There are problems associated with the work with floating-point numbers. Commutativity of addition [a+b=b+a] and multiplication [a*b=b*a] still holds, while associativity [(a+(b+c)=(a+b)+c] …

(0.5 + 0.2) - 0.7
0.5 + (0.2 - 0.7)

which yields

ans =
   0
ans =
   5.551115123125783e-17

but would be the same (zero) with real numbers. Also distributivity [a*(b+c)=a*b+a*c] is violated, as this example demonstrates,

0.2 * (0.5 - 0.7) + 0.04
0.2 * 0.5 - 0.2 * 0.7 + 0.04

which yields

ans =
   6.938893903907228e-18

ans =
   2.081668171172169e-17

In a more complex example b is halved at every step. With real numbers, this would never stop but with floating-point numbers it stops when b gets smaller than EPS, which is then considered to be no longer different from zero.

i = 1;
a = 1;
b = 1;
while a + b ~= a;
    b = b/2;
    i = i+1;
end
b
i

which yields

b =
   1.110223024625157e-16
i =
   54

suggesting that the while loop indeed terminates after 54 loops. You think that this doesn’t really affect your work if the differences are so small? Here is another classic example where the violation of associativity is combined with overflow (larger than realmax) or underflow (smaller than realmin). The result of ((1+x)-1)/x should be of course 1 but you get a 11% larger value!

x = 1.e-15;
((1+x)-1)/x

which yields

ans =
   1.110223024625157

instead of one.

Back to the problem in the beginning: There is no exact representation of 4/3 in MATLAB. Therefore you get 2.220446049250313e-16 instead of zero (example from MATLAB Docs):

1 - 3*(4/3 - 1)

which yields

ans =
   2.220446049250313e-16

instead of zero.
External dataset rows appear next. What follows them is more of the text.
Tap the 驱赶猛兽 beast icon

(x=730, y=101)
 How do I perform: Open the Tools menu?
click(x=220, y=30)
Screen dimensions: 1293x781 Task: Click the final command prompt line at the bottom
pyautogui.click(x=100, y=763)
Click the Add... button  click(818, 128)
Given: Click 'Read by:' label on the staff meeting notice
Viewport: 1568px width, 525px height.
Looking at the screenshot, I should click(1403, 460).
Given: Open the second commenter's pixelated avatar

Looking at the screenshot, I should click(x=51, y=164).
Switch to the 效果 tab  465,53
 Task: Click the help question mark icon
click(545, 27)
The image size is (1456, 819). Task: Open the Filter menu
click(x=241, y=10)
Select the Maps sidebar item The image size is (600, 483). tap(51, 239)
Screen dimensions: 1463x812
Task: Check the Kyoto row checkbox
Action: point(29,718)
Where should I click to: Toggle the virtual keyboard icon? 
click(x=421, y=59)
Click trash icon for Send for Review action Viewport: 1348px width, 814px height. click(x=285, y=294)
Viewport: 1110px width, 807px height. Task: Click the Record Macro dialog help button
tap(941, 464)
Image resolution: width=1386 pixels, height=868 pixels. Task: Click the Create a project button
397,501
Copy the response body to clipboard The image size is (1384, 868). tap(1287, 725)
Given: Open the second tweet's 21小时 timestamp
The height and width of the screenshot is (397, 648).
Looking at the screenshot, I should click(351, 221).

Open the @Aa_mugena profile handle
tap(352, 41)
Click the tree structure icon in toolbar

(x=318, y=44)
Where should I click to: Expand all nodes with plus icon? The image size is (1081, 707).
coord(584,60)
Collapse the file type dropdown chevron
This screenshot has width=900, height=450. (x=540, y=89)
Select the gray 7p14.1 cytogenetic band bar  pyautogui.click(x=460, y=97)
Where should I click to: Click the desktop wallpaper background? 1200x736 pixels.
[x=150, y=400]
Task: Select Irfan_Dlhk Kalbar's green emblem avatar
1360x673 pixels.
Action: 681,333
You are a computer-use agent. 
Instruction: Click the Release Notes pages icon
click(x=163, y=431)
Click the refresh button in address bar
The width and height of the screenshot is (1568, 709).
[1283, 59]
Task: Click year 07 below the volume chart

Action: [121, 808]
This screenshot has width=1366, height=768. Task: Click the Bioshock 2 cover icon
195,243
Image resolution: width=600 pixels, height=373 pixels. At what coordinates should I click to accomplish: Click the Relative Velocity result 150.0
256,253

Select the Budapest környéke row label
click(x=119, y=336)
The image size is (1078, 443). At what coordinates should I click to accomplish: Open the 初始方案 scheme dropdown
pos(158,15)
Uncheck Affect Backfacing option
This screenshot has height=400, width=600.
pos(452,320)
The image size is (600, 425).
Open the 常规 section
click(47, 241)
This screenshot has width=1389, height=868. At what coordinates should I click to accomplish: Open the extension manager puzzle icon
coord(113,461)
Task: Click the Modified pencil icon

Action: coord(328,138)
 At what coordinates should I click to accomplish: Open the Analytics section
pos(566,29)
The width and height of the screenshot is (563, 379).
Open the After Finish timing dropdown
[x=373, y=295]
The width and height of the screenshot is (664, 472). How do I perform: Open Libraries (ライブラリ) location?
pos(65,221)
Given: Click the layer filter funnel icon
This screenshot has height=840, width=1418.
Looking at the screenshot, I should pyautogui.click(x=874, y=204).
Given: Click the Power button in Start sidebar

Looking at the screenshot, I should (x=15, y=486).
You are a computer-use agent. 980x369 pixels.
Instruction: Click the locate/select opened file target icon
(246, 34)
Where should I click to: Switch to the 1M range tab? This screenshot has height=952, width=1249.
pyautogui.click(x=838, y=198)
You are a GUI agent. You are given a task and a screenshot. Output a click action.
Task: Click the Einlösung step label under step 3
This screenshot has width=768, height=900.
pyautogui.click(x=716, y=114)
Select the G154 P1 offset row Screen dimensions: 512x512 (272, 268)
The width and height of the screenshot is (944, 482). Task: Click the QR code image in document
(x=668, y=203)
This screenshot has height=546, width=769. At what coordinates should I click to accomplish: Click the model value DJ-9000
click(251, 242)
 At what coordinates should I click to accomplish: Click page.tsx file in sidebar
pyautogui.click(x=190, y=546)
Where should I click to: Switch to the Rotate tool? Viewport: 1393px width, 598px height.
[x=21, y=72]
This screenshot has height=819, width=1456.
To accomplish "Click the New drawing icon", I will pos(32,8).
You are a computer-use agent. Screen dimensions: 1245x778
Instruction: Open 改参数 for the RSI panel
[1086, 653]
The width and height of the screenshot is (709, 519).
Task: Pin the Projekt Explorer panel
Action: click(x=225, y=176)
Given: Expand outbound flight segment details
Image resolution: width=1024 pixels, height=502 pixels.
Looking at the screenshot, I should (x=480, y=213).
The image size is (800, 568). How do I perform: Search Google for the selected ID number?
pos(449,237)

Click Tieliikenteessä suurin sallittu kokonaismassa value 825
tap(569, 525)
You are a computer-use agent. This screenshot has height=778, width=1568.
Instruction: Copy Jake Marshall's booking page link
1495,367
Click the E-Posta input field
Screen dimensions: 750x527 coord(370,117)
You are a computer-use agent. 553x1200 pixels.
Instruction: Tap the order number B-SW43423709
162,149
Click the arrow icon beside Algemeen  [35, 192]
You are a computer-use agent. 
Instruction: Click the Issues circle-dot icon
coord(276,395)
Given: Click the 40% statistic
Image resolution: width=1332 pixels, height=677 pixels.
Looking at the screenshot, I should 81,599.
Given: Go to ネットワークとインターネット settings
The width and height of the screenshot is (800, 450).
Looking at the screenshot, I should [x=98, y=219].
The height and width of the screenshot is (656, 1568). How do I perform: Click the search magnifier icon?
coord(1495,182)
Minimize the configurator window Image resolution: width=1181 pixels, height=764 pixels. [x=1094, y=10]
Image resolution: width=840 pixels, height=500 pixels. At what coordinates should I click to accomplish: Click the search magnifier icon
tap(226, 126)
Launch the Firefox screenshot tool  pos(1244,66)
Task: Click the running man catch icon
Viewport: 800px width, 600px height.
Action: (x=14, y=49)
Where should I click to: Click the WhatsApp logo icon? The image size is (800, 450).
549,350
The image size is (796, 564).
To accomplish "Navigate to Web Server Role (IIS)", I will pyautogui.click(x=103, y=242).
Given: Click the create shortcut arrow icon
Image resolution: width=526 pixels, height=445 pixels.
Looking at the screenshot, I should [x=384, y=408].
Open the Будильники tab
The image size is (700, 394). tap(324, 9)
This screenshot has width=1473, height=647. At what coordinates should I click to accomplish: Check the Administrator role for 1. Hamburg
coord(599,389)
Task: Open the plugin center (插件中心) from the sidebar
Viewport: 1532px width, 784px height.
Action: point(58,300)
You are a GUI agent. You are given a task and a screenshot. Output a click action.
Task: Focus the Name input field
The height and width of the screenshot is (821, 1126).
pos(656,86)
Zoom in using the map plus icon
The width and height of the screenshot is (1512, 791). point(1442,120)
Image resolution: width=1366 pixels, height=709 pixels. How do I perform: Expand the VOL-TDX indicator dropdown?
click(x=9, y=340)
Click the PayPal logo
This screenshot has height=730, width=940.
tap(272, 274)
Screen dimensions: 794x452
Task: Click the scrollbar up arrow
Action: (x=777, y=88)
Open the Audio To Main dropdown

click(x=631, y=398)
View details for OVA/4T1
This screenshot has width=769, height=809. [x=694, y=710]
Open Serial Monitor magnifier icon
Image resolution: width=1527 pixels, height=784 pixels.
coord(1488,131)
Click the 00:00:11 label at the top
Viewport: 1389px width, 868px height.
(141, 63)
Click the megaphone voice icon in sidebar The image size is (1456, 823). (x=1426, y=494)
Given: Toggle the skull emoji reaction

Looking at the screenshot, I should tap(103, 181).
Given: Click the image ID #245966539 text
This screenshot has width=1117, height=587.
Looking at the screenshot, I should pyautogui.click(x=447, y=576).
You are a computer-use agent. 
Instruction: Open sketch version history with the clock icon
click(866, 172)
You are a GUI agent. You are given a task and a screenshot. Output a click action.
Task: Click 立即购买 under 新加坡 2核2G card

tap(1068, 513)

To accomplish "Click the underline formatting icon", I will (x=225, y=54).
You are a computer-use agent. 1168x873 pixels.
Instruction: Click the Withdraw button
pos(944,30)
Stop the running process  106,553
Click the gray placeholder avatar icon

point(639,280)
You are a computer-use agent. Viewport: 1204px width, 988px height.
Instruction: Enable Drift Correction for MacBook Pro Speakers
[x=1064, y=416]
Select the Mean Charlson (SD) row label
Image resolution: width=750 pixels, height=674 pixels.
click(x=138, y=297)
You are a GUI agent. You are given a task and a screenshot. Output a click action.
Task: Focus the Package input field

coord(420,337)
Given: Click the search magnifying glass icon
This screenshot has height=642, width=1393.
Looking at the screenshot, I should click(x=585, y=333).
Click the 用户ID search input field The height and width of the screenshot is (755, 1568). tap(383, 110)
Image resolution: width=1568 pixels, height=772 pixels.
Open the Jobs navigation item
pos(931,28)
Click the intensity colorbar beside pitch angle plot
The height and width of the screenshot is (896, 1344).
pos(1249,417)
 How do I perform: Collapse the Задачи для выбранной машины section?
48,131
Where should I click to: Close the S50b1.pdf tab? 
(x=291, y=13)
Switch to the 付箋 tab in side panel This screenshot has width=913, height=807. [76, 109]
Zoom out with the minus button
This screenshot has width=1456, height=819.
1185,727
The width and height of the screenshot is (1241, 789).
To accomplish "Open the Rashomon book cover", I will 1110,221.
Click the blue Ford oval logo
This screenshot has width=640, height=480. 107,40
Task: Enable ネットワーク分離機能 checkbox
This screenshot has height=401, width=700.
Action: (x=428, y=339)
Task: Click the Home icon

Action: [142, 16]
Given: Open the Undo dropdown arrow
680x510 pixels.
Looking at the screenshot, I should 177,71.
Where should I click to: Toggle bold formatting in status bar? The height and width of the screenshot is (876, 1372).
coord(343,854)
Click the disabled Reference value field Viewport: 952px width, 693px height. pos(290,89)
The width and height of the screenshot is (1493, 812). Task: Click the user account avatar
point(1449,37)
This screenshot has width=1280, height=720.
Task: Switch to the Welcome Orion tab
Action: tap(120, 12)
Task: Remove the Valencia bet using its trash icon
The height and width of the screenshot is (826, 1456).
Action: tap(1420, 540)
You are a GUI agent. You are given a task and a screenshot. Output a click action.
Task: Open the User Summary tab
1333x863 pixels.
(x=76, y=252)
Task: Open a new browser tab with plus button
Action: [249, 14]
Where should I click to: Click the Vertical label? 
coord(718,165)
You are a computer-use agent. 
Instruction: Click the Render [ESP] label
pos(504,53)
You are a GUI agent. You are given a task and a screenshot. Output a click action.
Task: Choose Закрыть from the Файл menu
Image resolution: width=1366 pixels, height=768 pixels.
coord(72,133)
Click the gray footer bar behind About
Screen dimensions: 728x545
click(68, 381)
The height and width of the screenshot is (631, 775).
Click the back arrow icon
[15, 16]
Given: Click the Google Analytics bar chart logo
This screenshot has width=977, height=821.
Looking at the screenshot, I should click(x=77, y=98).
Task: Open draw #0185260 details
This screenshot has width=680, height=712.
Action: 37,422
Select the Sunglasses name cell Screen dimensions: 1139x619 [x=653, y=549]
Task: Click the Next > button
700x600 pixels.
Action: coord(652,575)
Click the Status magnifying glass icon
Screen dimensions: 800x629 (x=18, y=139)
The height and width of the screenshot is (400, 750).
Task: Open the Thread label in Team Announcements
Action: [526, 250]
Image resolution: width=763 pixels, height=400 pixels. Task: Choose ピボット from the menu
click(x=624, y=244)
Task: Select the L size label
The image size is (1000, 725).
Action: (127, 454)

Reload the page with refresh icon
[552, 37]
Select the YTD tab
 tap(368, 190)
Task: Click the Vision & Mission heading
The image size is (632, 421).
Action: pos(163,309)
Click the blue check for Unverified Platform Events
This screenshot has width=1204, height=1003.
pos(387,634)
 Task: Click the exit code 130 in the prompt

Similarly, the sine of pi is not exactly zero as pi is not exactly pi in a computer:

sin(pi)

which yields

ans =
   1.224646799147353e-16

again instead of zero.

References

Quarteroni, A., Saleri, F., Gervasio, P. (2014) Scientific Computing with MATLAB and Octave, Fourth Ed., Springer, ISBN: 978-3-642-45367-0.

Trauth, M.H. (2015) MATLAB Recipes for Earth Sciences – Fourth Edition. Springer, 427 p., Supplementary Electronic Material, Hardcover, ISBN: 978-3-662-46244-7.